These are the key concepts you need to understand to accurately answer the question.

Amplitude of Oscillation
In simple harmonic motion (SHM), the amplitude, denoted by \( A \), represents the maximum displacement of the particle from its equilibrium position. It essentially tells us how far the particle moves away from the center or resting point of its motion. Hence, the amplitude provides significant information about the extent or range of motion the oscillating particle experiences. Consider it like the height of a swing; the furthest point it reaches on either side is its amplitude.
Understanding the amplitude is crucial as it is a defining characteristic of any simple harmonic motion. Additionally, in contexts such as this exercise where the particle starts from the extreme position (maximum displacement), determining the amplitude becomes more straightforward since it coincides with the initial position value. Here, the amplitude was calculated using the velocity condition at a specific time, ensuring it aligns with the known parameters of the motion.
Angular Frequency
Angular frequency, symbolized by \( \omega \), expresses how quickly the particle oscillates in a circular manner— despite the path not being a circle, the mathematics liken the motion to one. \( \omega \) gives the rate of change of the particle's phase with time and is defined by the relation \( \omega = \frac{2\pi}{T} \), where \( T \) is the period of the motion. This ties the motion to the concept of regular circular motion typically expressed with radians.
For our exercise, with a period \( T = 12 \) seconds, the angular frequency is calculated as \( \omega = \frac{\pi}{6} \) radians per second. Angular frequency not only helps in finding the time it takes for one complete oscillation but also is vital in both displacement and velocity calculations, making it a core component of analyzing SHM. An awareness of \( \omega \)'s definition and purpose grounds one's understanding of the oscillatory process.
Velocity in SHM
The velocity of a particle undergoing simple harmonic motion dynamic can be described as the rate of change of displacement concerning time. For SHM, this velocity formula is derived from the displacement function.

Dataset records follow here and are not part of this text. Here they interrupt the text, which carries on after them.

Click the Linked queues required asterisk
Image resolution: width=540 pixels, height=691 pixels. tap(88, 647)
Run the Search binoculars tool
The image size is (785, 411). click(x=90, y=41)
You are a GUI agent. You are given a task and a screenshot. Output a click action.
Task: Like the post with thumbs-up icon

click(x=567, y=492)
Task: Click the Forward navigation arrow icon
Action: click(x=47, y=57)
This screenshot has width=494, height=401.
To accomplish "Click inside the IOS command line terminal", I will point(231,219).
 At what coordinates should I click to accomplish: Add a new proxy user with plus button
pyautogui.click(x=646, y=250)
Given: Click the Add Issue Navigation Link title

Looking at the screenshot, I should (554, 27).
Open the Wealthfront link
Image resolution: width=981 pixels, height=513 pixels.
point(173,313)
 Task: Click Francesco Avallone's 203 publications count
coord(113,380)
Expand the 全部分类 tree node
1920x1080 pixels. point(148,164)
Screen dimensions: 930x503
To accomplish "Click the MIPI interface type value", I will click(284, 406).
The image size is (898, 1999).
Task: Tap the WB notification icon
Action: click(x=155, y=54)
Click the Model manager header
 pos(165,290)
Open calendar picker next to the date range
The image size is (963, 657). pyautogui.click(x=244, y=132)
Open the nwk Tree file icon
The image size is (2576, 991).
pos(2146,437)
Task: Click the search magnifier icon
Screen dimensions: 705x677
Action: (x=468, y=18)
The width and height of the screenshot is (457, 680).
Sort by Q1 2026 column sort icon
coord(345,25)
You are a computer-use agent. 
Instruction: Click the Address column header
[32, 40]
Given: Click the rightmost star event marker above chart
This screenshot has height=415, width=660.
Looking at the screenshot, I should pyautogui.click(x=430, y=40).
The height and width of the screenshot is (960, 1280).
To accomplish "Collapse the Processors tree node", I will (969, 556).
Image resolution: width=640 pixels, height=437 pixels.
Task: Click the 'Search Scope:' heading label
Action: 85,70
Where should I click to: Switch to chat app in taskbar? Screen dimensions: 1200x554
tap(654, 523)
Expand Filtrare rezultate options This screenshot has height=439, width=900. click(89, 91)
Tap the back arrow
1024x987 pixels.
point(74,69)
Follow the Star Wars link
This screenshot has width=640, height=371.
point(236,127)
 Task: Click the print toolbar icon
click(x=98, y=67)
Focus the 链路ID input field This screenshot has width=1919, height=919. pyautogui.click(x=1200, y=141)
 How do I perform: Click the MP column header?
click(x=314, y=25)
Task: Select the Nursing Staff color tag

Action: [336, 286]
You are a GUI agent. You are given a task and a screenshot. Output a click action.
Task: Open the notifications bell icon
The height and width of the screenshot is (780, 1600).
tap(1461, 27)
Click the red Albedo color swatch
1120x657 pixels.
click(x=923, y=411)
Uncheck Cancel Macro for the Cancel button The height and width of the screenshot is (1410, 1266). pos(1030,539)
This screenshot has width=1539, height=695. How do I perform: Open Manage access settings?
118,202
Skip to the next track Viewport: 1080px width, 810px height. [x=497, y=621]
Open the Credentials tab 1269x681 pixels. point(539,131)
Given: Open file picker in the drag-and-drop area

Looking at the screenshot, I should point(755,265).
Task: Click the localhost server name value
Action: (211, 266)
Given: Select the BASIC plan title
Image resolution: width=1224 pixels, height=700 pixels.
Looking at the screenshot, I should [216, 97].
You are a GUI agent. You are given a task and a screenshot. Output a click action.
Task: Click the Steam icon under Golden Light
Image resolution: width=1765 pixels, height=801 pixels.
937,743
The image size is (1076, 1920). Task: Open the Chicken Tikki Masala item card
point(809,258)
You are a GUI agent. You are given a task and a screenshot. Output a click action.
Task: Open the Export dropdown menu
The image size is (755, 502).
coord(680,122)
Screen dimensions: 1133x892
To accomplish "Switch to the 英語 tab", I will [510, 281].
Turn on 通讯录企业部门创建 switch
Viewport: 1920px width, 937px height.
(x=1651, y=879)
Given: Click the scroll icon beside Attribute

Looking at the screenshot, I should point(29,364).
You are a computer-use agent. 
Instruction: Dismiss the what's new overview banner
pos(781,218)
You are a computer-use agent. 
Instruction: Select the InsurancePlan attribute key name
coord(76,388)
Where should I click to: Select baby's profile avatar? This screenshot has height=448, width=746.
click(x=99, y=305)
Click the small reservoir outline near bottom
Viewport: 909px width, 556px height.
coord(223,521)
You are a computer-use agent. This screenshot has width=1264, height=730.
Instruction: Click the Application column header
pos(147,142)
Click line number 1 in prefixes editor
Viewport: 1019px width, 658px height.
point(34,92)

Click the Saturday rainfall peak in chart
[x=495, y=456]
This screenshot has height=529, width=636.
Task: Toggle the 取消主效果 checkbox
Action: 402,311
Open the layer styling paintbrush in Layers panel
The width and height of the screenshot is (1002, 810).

Given as \( v(t) = -A\omega \sin(\omega t) \), the minus sign reveals the direction of velocity is opposite to that of displacement when moving towards equilibrium.
This velocity equation highlights that velocity is maximum when the particle is at the equilibrium position due to the sine function, which ranges from \(-1\) to \(1\). Meanwhile, the velocity is zero when the particle is at the extreme positions since \( \sin(\omega t) \) equals zero at those points. In this exercise, calculating the velocity at time \( t = 1 \) second provided the necessary detail to find the amplitude because the given velocity value could be plugged into the formula, representing a strategic usage of known quantities in SHM dynamics.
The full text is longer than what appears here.